選挙の際に、立候補者・政党・マスコミ・シンクタンク(政策決定などの研究機関)などがよく用いる言葉です。とりわけ国政選挙の場でよく用いられ、その場合は特に“政権公約”を意味します。例えば、2003年(平成15)の衆院選では、民主党が「民主党の政権政策/マニフェスト」と題した政策集(パンフレット)を配布しました。
この語が大きく注目されたきっかけは、2003年に行われた統一地方選と衆院選でした。まず統一地方選で多くの候補者がマニフェストを提示したことが話題となり、衆院選でも各政党が「政権公約」としてマニフェストを提示したのです。これらの流れを作り出すべくマニフェストの仕組みを提唱したのが、前三重県知事の北川正恭(まさやす)でした。

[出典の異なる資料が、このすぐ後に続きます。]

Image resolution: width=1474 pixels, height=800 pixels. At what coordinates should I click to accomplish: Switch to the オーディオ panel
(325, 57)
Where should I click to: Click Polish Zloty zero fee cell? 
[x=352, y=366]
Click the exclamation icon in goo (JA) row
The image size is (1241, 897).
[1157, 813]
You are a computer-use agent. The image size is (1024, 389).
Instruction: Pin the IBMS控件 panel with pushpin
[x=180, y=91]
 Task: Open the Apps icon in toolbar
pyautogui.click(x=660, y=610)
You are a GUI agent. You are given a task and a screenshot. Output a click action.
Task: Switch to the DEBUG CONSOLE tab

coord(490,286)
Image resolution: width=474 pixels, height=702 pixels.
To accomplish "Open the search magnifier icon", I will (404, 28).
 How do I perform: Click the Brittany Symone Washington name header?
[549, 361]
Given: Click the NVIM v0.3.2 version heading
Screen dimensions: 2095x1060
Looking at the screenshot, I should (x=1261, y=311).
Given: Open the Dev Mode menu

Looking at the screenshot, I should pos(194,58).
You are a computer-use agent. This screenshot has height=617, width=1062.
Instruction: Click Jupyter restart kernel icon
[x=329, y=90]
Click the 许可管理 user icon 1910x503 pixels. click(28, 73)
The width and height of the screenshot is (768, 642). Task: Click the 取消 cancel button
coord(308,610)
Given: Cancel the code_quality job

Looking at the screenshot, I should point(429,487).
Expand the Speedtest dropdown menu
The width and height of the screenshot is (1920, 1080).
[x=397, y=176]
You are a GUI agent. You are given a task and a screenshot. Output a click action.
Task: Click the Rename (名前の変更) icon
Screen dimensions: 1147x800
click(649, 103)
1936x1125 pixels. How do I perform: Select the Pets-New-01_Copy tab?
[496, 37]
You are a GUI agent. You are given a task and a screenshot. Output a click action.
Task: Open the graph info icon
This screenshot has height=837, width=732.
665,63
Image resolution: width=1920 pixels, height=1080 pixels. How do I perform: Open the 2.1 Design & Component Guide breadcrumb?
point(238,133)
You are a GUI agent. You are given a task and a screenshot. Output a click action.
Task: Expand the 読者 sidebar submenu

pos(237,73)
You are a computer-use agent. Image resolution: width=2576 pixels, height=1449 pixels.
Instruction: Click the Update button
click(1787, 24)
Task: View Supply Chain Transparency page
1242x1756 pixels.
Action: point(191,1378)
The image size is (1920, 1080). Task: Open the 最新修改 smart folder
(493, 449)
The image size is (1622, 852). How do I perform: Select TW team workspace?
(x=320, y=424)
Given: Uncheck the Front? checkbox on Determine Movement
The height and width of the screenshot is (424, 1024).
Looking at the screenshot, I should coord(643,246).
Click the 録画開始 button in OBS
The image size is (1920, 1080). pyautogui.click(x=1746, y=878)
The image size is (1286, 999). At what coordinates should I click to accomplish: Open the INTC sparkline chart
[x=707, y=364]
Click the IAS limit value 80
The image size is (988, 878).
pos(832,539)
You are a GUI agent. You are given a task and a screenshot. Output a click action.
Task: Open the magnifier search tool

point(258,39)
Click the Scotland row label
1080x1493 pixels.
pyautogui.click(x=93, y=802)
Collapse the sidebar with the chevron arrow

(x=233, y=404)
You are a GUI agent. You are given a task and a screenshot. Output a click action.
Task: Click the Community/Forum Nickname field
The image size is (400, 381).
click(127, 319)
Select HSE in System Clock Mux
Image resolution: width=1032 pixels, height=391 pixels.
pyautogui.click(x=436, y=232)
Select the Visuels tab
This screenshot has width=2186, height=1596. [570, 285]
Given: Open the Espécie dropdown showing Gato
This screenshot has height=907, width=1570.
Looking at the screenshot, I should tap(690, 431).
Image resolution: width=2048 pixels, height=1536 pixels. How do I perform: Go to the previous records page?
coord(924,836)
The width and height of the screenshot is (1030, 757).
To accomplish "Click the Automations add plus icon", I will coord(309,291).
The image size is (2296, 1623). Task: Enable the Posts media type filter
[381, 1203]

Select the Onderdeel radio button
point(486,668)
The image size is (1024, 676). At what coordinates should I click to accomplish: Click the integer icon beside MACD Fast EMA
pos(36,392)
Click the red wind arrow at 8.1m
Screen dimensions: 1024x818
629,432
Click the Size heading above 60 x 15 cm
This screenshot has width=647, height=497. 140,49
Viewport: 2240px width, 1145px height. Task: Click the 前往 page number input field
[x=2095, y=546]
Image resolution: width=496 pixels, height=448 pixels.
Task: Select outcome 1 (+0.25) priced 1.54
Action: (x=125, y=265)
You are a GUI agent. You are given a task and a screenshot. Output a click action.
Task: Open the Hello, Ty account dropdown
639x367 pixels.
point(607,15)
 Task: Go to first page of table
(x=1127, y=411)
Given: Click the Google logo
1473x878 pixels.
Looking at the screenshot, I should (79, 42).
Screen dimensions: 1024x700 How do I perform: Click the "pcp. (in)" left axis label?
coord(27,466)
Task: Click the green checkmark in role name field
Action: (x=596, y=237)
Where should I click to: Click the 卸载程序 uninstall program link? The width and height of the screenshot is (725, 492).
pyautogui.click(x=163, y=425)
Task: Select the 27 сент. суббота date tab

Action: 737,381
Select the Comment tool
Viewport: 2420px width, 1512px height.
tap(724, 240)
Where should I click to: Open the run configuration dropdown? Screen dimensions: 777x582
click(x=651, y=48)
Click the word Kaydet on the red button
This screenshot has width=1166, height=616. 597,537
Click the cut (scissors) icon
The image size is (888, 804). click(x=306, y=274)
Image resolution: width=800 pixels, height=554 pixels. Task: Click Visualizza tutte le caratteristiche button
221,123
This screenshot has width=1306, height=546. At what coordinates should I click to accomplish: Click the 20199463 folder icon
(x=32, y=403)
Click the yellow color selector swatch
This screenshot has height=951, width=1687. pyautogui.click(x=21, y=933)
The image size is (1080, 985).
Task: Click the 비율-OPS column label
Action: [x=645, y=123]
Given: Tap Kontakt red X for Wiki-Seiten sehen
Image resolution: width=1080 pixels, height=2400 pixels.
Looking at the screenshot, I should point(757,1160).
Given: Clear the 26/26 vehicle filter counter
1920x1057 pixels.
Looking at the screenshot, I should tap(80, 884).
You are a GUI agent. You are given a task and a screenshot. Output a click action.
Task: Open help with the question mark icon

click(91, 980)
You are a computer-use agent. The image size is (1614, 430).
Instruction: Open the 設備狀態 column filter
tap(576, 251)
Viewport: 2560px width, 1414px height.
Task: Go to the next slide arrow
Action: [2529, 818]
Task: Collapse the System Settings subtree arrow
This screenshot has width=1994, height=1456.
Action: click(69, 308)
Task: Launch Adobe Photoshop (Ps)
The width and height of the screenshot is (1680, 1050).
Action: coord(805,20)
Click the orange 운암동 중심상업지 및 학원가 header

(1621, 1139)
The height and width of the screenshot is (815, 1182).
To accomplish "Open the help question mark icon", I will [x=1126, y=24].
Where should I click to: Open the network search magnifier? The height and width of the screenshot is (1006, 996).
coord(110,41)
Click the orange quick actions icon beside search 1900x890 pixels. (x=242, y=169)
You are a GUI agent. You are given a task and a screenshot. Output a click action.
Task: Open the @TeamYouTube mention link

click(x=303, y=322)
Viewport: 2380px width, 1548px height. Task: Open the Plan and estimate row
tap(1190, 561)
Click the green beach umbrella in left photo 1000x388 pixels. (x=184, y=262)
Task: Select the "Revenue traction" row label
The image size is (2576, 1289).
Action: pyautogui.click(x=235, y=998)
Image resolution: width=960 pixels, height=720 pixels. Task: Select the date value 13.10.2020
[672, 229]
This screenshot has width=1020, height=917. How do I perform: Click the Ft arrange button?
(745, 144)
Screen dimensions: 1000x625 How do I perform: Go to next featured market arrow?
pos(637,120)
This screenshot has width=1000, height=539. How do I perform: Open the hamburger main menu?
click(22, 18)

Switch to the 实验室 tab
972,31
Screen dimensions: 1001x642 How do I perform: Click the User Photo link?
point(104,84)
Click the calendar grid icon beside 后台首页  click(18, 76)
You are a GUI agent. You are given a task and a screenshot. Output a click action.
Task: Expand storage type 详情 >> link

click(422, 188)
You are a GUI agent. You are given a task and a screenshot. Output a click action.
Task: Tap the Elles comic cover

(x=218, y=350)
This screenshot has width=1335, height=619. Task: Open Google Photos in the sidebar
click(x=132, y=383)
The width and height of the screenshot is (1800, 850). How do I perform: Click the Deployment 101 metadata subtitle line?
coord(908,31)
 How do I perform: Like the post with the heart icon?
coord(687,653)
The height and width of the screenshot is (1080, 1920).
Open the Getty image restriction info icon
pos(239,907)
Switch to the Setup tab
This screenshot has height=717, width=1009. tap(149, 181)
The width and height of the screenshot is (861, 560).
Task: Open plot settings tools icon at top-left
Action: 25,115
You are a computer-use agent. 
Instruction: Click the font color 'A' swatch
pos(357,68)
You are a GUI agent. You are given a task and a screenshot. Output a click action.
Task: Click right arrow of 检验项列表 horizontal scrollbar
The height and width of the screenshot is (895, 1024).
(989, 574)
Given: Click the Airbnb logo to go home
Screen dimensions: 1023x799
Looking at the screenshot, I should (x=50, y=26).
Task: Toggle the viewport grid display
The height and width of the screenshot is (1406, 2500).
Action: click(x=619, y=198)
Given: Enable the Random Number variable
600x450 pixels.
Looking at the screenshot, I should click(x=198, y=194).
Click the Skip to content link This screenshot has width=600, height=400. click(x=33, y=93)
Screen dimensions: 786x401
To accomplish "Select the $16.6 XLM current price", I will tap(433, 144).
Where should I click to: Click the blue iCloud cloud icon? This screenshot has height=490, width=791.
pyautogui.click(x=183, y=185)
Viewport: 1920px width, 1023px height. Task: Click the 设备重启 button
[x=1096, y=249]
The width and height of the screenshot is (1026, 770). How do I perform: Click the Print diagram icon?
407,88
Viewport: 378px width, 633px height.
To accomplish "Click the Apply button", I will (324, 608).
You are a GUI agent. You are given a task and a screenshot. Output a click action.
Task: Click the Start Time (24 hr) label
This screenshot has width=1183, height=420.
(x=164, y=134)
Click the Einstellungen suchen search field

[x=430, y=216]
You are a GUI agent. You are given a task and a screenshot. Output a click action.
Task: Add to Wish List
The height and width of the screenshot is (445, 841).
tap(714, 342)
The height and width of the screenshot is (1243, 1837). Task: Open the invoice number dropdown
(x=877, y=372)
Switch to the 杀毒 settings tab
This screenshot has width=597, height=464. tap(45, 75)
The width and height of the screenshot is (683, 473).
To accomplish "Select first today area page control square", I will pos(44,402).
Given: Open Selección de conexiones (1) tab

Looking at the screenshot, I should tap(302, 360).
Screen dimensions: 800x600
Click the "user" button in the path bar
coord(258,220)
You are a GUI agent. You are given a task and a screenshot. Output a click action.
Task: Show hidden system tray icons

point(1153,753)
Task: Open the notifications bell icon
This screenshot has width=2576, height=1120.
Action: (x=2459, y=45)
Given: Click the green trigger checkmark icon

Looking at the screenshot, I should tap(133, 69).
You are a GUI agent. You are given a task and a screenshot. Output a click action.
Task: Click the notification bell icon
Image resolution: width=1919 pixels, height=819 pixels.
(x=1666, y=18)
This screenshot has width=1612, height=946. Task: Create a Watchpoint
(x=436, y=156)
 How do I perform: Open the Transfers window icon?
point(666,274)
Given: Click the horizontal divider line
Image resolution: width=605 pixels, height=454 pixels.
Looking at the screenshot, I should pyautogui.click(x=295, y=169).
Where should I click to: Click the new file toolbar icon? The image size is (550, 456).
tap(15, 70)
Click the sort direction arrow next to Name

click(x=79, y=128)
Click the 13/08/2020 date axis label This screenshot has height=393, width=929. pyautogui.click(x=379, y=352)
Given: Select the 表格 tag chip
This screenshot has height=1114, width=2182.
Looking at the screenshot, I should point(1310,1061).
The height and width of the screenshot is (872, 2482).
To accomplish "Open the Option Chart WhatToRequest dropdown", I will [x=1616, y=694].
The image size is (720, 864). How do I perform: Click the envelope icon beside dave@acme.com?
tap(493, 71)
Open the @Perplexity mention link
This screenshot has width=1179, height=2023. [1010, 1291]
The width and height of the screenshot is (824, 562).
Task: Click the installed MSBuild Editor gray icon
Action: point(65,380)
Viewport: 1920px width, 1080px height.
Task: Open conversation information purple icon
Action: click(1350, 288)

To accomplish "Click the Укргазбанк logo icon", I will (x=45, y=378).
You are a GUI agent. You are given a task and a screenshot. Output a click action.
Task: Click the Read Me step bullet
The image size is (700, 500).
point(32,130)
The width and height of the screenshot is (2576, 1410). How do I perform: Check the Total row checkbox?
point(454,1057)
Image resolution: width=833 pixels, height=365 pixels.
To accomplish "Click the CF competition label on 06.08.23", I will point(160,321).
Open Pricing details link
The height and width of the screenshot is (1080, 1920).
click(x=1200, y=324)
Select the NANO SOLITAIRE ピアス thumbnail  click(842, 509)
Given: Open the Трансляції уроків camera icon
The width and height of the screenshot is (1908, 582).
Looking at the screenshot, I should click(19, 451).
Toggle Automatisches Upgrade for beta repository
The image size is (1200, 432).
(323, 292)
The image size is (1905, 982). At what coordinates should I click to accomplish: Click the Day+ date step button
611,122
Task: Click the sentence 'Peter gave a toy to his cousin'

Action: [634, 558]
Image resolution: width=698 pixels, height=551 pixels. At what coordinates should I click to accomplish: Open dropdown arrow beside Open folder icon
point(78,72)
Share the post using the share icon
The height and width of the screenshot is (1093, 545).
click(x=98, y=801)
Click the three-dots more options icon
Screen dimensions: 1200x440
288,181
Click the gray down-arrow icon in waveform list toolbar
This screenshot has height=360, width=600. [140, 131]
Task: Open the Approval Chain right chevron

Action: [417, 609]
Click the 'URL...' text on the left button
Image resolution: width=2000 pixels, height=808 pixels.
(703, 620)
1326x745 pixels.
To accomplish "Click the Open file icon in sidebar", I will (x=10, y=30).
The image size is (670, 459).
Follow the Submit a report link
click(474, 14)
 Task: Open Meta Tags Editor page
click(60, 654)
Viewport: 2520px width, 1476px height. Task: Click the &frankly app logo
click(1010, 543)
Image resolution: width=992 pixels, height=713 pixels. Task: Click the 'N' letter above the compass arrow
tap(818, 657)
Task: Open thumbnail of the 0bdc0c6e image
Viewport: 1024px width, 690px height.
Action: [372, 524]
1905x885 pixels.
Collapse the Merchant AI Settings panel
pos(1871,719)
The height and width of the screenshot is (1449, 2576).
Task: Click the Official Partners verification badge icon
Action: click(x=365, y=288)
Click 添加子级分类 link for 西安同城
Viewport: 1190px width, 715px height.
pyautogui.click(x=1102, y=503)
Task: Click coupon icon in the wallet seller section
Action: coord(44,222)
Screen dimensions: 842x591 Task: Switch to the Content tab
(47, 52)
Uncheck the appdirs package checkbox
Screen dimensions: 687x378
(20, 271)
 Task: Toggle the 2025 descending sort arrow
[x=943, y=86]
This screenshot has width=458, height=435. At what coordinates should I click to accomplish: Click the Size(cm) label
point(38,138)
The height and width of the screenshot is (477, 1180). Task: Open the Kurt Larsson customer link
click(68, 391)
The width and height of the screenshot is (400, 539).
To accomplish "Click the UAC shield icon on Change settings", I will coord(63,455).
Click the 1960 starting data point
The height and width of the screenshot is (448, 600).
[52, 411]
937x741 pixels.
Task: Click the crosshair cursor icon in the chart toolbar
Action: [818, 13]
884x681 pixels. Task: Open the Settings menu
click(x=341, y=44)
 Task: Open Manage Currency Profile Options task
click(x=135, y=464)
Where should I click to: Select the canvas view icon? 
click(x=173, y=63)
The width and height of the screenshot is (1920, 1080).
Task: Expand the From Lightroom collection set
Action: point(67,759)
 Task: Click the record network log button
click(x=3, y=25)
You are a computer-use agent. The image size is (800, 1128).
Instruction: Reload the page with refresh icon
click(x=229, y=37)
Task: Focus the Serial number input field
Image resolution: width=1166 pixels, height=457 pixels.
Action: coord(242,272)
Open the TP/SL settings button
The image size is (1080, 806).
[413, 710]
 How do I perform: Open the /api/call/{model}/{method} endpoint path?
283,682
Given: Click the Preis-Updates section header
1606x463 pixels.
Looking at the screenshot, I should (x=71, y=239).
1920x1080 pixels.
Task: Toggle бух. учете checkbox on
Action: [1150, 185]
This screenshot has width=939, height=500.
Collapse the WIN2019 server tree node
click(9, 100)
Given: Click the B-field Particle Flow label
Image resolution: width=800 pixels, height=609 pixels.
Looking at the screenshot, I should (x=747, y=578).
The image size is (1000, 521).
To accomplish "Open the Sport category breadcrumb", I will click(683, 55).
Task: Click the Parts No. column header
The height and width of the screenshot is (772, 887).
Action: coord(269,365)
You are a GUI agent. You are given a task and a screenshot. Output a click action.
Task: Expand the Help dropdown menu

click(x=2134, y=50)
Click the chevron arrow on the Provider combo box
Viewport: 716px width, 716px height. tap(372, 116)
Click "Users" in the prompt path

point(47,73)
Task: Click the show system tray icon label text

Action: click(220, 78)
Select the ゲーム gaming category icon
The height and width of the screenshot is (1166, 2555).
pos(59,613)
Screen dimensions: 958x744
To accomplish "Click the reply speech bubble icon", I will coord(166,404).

提案にあたって北川が参考にしたのは、イギリスの総選挙と言われています。イギリスでは総選挙の直前になると、保守党・労働党などの政党がマニフェストを発行して、書店などで販売しているのです。イギリスではこのような習慣が19世紀から続いています。1997年には、労働党が「国営病院の入院待ち患者を10万人削減する」などの数値目標をマニフェストで掲げ、与党に返り咲いたことが大きな話題になりました。
2003年にこの語が流行した際、マスコミはマニフェストを説明する語として「政権公約」の呼称を用いました。これは、同年に行われた衆院選が、二大政党制を念頭に置いた「政権選択選挙」として位置づけられていたことに起因する表現です。
もちろんマニフェストがさし示す内容は“政権”公約だけに限りません。広義のマニフェストを言い換えたい場合は、「政策要綱」「公約集」「検証可能な具体的公約」などの表現を考えてみて下さい。
2003年の流行語マニフェストは2003年の「新語・流行語大賞」の大賞に選定されています。受賞者は北川正恭でした。
語源を辿ると……マニフェストの語源は非常に複雑です。日本語のマニフェストからそのルーツを辿ると、日本語→英語(イギリス総選挙のマニフェスト)→イタリア語(イタリア共産党の宣言)→ドイツ語(マルクス・エンゲルスの『共産党宣言』)……→ラテン語(はっきり示すの意)ということになるようです。